**Task statement**
Begin at the line below that contains "Task: Expand the All drives filter dropdown" and write out every line from there to the end of the entries, exactly.

**Records to process**

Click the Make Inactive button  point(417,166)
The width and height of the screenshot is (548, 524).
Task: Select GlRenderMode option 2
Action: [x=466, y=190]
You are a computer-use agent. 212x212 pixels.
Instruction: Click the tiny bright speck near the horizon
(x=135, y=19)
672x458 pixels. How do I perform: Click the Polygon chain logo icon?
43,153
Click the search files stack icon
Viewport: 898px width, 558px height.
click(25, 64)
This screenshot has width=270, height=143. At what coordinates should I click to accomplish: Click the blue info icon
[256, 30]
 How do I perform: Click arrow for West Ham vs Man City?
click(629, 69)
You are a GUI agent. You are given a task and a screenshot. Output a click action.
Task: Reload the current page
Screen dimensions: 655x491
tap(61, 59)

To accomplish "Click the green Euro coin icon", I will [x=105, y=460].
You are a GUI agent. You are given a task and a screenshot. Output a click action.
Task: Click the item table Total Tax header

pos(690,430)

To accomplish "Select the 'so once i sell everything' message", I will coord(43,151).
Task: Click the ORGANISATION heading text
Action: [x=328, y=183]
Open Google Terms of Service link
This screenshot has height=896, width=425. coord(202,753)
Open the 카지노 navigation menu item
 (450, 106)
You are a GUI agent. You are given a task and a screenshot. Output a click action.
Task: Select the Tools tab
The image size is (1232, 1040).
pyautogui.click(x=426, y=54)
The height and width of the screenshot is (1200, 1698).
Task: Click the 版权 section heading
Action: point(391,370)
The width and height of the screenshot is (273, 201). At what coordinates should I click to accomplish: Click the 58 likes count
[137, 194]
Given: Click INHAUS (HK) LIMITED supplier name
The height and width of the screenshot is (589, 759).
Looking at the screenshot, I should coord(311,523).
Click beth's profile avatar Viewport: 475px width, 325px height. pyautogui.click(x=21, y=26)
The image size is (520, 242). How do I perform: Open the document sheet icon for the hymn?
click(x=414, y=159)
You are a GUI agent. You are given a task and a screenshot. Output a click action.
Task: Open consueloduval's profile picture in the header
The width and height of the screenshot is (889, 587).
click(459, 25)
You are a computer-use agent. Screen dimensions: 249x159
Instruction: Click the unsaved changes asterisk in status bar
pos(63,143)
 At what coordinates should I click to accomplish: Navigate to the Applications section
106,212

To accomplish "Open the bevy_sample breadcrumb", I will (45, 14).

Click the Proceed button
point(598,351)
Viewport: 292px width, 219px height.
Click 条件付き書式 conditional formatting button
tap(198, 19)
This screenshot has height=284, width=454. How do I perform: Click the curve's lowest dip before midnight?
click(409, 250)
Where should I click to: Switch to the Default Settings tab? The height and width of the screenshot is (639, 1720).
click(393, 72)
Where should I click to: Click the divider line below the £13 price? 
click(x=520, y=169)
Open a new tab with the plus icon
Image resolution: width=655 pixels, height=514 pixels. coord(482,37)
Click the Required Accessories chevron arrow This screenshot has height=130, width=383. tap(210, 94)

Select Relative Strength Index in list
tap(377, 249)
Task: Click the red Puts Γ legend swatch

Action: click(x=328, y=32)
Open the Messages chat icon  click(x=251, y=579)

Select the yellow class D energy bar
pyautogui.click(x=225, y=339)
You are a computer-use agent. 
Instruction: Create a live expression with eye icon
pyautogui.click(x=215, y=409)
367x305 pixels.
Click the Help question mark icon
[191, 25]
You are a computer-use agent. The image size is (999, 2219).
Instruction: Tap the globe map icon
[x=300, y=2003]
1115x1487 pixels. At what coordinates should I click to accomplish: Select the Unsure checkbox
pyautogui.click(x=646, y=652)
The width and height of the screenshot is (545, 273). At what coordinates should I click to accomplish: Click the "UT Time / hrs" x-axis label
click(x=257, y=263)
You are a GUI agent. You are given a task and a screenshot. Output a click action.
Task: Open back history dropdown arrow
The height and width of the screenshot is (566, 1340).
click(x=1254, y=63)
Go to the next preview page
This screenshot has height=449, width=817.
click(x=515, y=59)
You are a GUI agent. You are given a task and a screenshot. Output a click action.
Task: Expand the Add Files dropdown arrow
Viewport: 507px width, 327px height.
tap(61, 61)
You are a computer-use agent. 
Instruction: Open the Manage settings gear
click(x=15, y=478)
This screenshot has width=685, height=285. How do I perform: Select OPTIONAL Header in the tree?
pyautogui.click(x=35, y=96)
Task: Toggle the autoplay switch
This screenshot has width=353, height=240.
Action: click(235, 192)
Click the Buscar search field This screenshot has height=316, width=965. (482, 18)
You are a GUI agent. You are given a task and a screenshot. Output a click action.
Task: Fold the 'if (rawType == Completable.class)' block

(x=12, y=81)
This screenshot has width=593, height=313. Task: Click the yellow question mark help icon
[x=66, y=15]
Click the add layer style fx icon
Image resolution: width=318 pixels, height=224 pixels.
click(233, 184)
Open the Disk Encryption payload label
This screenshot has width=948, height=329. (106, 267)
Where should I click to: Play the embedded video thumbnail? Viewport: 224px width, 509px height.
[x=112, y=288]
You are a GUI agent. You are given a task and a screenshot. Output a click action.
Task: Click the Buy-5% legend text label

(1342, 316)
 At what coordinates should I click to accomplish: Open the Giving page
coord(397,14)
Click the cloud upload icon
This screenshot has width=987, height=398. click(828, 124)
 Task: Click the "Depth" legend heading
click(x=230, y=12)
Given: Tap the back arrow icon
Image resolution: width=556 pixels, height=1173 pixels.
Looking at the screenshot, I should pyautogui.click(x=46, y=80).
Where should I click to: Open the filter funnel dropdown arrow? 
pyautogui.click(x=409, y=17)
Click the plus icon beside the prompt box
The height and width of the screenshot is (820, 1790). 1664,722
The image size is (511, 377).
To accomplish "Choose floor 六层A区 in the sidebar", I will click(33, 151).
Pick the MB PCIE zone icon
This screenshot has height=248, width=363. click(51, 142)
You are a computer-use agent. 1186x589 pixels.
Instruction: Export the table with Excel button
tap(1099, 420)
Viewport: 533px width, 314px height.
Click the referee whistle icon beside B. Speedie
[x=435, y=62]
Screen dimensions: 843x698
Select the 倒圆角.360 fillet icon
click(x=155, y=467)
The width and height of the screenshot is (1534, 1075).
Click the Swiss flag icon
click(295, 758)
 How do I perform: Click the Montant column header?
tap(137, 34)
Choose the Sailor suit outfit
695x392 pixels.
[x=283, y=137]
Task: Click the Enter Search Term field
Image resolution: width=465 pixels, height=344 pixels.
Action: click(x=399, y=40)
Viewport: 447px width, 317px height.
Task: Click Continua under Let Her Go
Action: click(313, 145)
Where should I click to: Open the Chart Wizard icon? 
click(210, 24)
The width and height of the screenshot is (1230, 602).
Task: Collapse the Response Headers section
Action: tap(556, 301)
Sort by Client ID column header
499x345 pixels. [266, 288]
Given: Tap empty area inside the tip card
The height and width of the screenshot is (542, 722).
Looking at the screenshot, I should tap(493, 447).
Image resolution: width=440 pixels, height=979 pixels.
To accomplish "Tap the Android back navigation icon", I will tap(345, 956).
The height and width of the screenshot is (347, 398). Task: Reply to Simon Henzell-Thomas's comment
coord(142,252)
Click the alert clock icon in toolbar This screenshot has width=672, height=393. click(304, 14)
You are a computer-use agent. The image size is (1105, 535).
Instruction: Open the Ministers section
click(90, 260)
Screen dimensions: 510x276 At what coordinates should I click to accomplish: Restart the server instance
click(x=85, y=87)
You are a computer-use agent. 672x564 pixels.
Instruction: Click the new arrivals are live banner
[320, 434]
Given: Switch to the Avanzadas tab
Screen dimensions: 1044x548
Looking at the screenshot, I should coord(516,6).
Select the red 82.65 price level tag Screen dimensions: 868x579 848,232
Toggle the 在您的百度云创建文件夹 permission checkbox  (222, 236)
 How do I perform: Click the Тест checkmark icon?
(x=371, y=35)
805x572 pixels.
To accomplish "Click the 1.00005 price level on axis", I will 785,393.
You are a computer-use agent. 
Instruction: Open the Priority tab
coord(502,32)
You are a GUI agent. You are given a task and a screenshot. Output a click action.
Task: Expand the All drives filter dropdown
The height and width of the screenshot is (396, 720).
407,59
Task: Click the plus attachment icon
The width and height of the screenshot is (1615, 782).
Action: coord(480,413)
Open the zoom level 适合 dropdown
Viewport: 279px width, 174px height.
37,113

**Result of this task**
Task: Expand the All drives filter dropdown
The height and width of the screenshot is (396, 720).
407,59
Task: Click the plus attachment icon
The width and height of the screenshot is (1615, 782).
Action: coord(480,413)
Open the zoom level 适合 dropdown
Viewport: 279px width, 174px height.
37,113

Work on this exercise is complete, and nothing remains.